__Exercise__: Search the listing below for the line containing "Where should I click to: Click the 800". From there through the line containing "Click 'pii' breadcrumb in the second result", transcribe every line exactly, both ends included.

• • • • •

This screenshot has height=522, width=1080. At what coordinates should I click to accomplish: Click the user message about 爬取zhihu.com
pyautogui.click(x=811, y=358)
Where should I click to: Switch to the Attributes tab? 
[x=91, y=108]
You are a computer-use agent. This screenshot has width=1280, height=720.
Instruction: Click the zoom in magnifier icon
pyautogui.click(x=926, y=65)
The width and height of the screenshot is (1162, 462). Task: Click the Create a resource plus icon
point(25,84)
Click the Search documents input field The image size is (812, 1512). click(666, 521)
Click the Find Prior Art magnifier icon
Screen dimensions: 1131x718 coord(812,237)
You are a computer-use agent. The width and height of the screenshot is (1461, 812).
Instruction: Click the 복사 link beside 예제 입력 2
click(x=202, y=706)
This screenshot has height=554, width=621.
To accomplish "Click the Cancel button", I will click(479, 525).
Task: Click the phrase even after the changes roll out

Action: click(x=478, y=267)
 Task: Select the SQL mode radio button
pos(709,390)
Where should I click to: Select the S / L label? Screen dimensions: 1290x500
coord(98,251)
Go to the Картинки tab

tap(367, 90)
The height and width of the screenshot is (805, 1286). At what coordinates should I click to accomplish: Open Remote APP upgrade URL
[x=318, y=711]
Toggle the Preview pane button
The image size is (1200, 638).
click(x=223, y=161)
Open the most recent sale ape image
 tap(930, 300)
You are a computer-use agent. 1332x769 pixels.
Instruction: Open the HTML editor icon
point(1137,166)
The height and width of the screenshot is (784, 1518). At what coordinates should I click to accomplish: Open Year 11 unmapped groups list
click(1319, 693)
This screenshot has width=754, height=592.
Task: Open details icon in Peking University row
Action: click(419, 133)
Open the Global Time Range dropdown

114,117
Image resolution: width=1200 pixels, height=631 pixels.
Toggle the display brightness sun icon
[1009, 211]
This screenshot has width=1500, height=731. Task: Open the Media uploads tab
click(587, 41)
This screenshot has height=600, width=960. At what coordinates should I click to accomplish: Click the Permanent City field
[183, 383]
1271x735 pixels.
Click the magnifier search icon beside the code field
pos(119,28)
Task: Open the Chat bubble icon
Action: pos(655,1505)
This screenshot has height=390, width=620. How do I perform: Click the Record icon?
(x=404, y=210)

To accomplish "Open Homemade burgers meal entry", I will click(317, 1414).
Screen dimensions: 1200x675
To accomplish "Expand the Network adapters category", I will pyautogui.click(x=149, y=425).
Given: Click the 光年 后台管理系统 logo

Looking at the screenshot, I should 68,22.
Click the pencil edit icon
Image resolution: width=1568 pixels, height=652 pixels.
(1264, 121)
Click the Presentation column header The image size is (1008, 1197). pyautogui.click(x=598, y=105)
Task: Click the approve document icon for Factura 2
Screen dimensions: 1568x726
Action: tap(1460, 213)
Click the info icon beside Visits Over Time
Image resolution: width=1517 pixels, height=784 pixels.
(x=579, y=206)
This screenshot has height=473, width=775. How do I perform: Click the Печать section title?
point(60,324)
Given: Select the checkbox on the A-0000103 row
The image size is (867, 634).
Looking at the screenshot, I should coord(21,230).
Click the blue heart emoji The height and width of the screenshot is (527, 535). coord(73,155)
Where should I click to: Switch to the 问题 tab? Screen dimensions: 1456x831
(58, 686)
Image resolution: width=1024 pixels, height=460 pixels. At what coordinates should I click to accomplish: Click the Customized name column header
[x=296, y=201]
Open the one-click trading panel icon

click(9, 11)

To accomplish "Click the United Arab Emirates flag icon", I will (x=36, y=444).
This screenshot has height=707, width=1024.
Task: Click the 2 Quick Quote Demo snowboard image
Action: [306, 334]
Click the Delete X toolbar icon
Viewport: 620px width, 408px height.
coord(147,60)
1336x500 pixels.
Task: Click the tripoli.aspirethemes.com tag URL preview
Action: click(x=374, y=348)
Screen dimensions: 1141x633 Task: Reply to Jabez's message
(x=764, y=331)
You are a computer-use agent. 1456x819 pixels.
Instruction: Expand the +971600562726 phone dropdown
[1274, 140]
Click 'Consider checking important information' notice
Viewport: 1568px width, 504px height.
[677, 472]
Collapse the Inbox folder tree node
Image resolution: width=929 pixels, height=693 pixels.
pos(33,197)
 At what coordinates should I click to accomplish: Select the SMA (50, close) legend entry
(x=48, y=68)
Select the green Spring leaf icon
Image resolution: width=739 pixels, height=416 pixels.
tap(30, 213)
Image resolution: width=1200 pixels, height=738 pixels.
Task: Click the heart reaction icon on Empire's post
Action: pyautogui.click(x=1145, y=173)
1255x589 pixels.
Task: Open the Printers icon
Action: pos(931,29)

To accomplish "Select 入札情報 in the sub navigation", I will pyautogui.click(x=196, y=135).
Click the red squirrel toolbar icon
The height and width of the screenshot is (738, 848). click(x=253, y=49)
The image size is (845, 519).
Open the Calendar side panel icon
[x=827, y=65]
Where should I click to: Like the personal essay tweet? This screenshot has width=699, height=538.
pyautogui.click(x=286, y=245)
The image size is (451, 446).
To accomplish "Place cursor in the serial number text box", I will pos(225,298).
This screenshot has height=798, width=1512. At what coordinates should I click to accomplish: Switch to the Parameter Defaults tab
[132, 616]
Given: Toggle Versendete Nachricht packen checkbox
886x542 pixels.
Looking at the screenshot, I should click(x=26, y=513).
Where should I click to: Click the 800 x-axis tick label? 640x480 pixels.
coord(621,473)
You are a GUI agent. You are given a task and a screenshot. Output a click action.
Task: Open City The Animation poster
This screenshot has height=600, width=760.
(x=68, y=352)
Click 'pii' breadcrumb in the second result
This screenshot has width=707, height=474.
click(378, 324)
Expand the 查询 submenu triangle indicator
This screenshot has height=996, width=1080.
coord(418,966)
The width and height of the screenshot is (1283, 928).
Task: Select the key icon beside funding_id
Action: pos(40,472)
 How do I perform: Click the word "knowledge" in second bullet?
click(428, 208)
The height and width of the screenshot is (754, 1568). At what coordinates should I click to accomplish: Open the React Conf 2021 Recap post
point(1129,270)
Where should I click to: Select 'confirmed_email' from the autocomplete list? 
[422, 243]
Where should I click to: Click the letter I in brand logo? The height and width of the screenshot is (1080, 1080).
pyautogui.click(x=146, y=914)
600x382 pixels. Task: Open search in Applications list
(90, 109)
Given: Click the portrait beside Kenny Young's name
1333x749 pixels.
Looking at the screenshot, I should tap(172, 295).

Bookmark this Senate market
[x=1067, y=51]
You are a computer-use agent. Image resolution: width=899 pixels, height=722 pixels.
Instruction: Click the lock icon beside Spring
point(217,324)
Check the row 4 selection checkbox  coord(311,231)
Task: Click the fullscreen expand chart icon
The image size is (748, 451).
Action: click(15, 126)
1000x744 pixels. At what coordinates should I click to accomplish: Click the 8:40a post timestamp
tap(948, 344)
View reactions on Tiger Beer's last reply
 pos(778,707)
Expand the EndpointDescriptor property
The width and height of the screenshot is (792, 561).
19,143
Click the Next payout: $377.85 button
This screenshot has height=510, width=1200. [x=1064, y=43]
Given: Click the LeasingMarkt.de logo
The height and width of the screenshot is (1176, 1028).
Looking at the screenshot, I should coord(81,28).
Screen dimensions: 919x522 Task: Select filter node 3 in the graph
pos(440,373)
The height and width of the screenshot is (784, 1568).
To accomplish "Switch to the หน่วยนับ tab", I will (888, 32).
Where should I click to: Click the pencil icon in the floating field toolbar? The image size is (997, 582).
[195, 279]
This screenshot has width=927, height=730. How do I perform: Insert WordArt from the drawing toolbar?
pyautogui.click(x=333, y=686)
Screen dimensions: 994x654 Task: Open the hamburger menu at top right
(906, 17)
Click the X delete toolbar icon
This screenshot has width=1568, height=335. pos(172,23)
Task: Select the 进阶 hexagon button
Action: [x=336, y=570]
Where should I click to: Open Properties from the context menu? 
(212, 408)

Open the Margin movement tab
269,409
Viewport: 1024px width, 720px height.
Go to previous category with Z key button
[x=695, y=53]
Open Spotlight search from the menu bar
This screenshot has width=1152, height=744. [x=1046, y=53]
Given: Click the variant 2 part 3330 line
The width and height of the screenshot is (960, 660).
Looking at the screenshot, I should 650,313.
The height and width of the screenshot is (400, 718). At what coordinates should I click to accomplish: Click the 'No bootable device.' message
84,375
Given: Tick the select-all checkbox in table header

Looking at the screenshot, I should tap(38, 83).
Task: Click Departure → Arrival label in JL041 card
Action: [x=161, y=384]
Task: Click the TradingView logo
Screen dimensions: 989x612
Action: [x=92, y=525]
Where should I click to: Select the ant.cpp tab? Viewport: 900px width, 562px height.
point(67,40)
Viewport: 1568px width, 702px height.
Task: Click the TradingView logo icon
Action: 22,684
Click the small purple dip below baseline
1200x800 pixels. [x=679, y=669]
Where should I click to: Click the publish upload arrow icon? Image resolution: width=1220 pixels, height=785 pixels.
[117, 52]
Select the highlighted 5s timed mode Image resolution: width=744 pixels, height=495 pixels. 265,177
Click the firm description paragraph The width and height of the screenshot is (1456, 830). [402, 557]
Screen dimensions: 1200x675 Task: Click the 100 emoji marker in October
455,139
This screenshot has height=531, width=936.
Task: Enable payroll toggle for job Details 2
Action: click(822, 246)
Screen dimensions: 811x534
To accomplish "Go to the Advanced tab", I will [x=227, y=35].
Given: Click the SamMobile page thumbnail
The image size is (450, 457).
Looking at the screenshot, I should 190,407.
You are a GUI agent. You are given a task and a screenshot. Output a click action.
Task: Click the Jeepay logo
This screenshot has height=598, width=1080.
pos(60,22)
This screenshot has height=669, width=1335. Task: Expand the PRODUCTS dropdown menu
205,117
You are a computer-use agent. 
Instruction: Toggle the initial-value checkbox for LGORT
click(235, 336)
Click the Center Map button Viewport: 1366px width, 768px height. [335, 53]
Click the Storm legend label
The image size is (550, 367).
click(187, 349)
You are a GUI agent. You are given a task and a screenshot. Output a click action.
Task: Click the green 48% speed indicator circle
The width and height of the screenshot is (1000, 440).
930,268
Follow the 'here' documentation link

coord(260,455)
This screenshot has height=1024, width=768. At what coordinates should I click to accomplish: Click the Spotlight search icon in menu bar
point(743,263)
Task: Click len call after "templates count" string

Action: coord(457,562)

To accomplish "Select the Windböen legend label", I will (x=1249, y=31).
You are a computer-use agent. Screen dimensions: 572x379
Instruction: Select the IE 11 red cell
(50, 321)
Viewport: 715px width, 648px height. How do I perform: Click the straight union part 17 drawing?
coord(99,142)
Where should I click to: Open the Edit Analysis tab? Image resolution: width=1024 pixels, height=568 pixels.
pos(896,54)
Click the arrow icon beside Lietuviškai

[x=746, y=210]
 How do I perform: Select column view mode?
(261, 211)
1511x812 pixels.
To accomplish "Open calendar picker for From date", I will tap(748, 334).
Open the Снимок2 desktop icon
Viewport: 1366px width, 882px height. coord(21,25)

• • • • •

__Answer area__:
Where should I click to: Click the 800 x-axis tick label? 640x480 pixels.
coord(621,473)
You are a GUI agent. You are given a task and a screenshot. Output a click action.
Task: Open City The Animation poster
This screenshot has height=600, width=760.
(x=68, y=352)
Click 'pii' breadcrumb in the second result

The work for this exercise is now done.